Question

A fair coin is tossed repeatedly. If the tail appears on first four tosses, then the probability of the head appearing on the fifth toss equals
A
$$ 1/2 $$
B
$$ 1/32 $$
C
$$ 31/32 $$
D
$$ 1/5 $$

Answer

**step1** Understanding the problem

The problem describes a scenario where a fair coin is tossed multiple times. We are told that the first four tosses resulted in tails. We need to find the probability of getting a head on the fifth toss.

**step2** Understanding a fair coin

A fair coin means that for any single toss, there are only two possible outcomes: a Head (H) or a Tail (T). Both outcomes are equally likely. Therefore, the probability of getting a Head on any given toss is $$ \frac{1}{2} $$, and the probability of getting a Tail on any given toss is also $$ \frac{1}{2} $$.
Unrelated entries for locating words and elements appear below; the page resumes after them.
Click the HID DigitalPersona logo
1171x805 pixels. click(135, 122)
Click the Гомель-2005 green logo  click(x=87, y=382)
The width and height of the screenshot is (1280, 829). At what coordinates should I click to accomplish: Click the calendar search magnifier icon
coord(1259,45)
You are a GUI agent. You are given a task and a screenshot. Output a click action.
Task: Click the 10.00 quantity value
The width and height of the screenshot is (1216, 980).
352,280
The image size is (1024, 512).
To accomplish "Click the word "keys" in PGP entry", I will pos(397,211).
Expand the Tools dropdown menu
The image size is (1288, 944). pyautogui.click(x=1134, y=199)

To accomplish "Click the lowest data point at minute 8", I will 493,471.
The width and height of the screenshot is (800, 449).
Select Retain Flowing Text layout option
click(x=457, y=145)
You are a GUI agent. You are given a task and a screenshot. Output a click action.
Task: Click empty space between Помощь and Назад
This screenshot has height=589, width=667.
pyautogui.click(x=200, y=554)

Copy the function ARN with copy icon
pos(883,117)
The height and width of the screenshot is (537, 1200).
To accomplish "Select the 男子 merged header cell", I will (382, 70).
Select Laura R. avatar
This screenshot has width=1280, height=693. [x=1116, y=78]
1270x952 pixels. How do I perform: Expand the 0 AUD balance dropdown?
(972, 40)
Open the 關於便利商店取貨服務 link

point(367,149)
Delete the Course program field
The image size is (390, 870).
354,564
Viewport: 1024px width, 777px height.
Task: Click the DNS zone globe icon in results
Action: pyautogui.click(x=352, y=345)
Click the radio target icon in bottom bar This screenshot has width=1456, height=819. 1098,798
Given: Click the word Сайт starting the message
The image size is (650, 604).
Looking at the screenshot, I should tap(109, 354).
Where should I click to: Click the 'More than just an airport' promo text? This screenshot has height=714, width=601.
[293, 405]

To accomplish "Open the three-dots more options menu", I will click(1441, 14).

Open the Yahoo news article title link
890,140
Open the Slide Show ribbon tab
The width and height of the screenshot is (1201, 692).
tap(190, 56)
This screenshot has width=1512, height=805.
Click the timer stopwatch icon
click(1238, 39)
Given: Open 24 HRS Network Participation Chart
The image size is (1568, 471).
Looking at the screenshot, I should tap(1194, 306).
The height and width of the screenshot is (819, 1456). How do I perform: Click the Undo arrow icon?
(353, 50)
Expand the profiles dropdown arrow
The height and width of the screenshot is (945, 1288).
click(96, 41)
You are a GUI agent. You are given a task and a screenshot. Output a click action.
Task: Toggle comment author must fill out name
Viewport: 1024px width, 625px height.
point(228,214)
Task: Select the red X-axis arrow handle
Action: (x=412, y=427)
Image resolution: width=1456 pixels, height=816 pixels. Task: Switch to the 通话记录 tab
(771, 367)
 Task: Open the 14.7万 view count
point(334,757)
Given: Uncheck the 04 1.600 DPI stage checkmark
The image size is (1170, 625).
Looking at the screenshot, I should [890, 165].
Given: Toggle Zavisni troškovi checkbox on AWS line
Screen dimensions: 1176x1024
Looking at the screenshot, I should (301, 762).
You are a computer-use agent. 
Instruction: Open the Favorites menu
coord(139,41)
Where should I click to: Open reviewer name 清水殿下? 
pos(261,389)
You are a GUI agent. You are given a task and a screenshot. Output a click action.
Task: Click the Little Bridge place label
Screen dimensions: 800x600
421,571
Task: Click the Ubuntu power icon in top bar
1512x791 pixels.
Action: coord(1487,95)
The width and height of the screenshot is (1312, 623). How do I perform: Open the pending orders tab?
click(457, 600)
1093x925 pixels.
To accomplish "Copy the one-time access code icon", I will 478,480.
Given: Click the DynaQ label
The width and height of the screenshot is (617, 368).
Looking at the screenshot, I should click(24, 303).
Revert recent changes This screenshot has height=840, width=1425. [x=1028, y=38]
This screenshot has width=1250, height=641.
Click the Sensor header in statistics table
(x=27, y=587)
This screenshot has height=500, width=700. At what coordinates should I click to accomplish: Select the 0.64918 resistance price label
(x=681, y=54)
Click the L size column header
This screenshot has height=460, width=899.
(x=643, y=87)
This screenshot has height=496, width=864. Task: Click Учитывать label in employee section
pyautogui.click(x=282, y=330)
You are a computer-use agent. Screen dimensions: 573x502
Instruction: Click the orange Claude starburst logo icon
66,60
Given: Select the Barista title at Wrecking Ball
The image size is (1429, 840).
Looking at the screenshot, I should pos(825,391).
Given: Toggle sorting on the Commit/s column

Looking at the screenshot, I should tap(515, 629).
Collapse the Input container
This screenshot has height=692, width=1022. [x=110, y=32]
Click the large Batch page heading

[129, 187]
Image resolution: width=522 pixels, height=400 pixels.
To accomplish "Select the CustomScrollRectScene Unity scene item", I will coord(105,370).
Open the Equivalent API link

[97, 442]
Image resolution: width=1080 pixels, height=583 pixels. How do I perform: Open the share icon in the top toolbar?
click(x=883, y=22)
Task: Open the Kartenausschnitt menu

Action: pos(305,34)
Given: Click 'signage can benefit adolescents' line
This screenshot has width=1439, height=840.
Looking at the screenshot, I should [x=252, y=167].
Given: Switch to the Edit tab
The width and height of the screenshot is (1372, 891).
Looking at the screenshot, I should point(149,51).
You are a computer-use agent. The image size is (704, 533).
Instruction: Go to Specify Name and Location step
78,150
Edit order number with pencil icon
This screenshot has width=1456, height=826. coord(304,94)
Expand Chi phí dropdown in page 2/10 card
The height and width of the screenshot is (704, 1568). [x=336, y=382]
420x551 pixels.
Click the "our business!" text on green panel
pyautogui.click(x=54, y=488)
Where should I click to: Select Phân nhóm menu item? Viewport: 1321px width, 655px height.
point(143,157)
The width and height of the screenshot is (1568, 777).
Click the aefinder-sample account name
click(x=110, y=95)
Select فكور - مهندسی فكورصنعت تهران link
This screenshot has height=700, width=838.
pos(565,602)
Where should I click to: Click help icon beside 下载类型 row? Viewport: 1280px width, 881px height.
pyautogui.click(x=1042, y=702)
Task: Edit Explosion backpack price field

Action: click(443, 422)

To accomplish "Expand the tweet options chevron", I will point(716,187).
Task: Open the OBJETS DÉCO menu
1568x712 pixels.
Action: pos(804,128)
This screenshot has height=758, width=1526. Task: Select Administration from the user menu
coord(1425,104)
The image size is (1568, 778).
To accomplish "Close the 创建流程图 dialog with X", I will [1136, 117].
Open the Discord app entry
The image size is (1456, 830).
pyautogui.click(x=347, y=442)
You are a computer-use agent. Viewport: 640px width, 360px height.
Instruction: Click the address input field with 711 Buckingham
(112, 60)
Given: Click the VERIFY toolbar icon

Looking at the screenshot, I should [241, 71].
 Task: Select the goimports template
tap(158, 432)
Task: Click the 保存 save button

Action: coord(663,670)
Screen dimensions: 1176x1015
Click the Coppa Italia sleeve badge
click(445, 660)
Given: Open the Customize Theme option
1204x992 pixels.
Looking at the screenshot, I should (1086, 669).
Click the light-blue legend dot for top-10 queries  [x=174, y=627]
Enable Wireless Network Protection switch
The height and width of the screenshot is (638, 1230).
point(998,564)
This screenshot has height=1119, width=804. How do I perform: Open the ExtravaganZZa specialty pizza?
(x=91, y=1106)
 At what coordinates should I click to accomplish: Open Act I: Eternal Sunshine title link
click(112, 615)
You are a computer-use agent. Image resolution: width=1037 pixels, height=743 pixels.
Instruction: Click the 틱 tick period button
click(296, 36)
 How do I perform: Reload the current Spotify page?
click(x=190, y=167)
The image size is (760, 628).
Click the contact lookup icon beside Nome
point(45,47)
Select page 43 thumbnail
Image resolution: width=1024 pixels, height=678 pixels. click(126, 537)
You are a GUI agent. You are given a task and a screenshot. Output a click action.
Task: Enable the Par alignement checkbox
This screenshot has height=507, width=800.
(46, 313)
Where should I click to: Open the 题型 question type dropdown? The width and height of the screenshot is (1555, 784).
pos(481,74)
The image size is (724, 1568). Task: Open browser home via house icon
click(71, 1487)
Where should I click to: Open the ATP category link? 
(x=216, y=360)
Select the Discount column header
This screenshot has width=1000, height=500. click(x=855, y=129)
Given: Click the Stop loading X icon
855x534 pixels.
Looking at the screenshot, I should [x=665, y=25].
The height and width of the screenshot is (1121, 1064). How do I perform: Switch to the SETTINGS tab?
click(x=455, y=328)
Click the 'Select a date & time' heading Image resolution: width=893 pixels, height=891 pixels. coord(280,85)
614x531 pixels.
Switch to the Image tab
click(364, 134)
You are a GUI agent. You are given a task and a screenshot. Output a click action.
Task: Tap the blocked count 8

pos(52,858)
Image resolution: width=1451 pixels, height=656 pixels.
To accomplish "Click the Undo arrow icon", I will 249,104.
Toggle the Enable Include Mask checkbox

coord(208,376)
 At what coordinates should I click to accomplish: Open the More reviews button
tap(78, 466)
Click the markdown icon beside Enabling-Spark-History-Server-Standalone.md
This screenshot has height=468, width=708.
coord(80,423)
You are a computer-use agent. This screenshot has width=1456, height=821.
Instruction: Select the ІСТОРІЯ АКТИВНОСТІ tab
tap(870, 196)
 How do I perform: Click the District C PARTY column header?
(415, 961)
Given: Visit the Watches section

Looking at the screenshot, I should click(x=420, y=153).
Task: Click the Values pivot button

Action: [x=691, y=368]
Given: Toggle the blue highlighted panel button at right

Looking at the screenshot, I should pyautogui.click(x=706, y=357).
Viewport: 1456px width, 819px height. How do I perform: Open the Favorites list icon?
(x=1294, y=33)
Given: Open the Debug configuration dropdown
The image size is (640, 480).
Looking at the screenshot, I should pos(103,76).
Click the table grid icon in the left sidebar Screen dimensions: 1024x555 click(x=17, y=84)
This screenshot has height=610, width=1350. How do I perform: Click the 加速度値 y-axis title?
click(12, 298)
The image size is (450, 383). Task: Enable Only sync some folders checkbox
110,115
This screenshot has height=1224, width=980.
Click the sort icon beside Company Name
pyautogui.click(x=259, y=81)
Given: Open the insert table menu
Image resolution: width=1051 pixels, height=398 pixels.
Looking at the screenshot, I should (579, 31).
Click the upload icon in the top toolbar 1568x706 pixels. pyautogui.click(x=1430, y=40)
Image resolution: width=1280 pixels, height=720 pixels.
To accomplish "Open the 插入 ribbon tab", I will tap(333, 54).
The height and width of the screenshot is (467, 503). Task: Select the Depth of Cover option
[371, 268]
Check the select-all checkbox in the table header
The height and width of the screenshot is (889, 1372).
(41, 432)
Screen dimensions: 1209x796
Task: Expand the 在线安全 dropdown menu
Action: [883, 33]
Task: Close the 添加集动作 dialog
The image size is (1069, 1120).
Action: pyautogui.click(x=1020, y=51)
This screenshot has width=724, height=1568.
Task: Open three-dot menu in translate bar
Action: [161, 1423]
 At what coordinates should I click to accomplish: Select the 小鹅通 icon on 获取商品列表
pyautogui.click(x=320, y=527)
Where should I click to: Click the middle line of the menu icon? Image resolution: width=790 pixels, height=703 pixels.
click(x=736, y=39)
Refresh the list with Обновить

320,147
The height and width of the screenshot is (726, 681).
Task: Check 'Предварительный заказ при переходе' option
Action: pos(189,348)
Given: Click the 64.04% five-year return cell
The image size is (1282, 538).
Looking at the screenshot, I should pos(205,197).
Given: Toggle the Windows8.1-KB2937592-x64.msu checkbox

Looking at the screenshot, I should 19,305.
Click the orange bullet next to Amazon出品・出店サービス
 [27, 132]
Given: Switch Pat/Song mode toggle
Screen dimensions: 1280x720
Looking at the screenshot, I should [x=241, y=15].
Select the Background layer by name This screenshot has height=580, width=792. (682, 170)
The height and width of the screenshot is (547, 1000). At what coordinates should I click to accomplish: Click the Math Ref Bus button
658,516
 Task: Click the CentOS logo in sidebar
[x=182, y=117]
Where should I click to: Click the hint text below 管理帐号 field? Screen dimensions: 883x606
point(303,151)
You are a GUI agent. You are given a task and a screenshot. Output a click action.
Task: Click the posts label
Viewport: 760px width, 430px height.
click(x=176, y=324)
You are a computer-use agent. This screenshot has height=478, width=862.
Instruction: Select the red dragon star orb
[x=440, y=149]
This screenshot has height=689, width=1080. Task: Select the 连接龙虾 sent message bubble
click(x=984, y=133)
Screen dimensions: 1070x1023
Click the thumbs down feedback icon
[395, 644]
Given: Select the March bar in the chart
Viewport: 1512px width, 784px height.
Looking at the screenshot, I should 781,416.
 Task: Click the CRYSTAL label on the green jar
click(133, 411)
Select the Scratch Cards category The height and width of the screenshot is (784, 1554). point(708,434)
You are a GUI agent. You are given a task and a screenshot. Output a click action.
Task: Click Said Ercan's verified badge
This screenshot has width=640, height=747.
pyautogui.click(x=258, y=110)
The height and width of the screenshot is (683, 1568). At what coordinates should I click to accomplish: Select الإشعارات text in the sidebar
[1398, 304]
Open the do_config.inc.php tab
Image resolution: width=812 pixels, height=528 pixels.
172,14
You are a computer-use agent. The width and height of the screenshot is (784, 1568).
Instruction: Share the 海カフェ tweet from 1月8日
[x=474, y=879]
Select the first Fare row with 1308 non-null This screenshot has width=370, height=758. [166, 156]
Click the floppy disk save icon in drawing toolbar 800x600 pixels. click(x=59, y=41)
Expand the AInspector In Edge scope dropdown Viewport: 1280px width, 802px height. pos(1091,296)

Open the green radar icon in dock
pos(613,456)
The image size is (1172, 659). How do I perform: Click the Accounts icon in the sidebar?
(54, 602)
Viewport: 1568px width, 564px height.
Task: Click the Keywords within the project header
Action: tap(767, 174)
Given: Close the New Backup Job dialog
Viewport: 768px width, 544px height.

**step3** Understanding independence of tosses

Each coin toss is an independent event. This means that the outcome of one toss does not influence, or depend on, the outcome of any previous or future tosses. The coin does not "remember" what happened in the past. Even if a tail appeared on the first four tosses, this does not change the likelihood of what will happen on the fifth toss.

**step4** Determining the probability for the fifth toss

Since the coin tosses are independent events, the results of the first four tosses (all tails) have no impact on the probability of the outcome of the fifth toss. For the fifth toss, it is still a fair coin, so the probability of getting a Head remains the same as for any single toss.

**step5** Final Answer Selection

Based on the understanding that each coin toss is an independent event and the coin is fair, the probability of the head appearing on the fifth toss is $$ \frac{1}{2} $$.
Comparing this with the given options, the correct option is A.
A
$$ \frac{1}{2} $$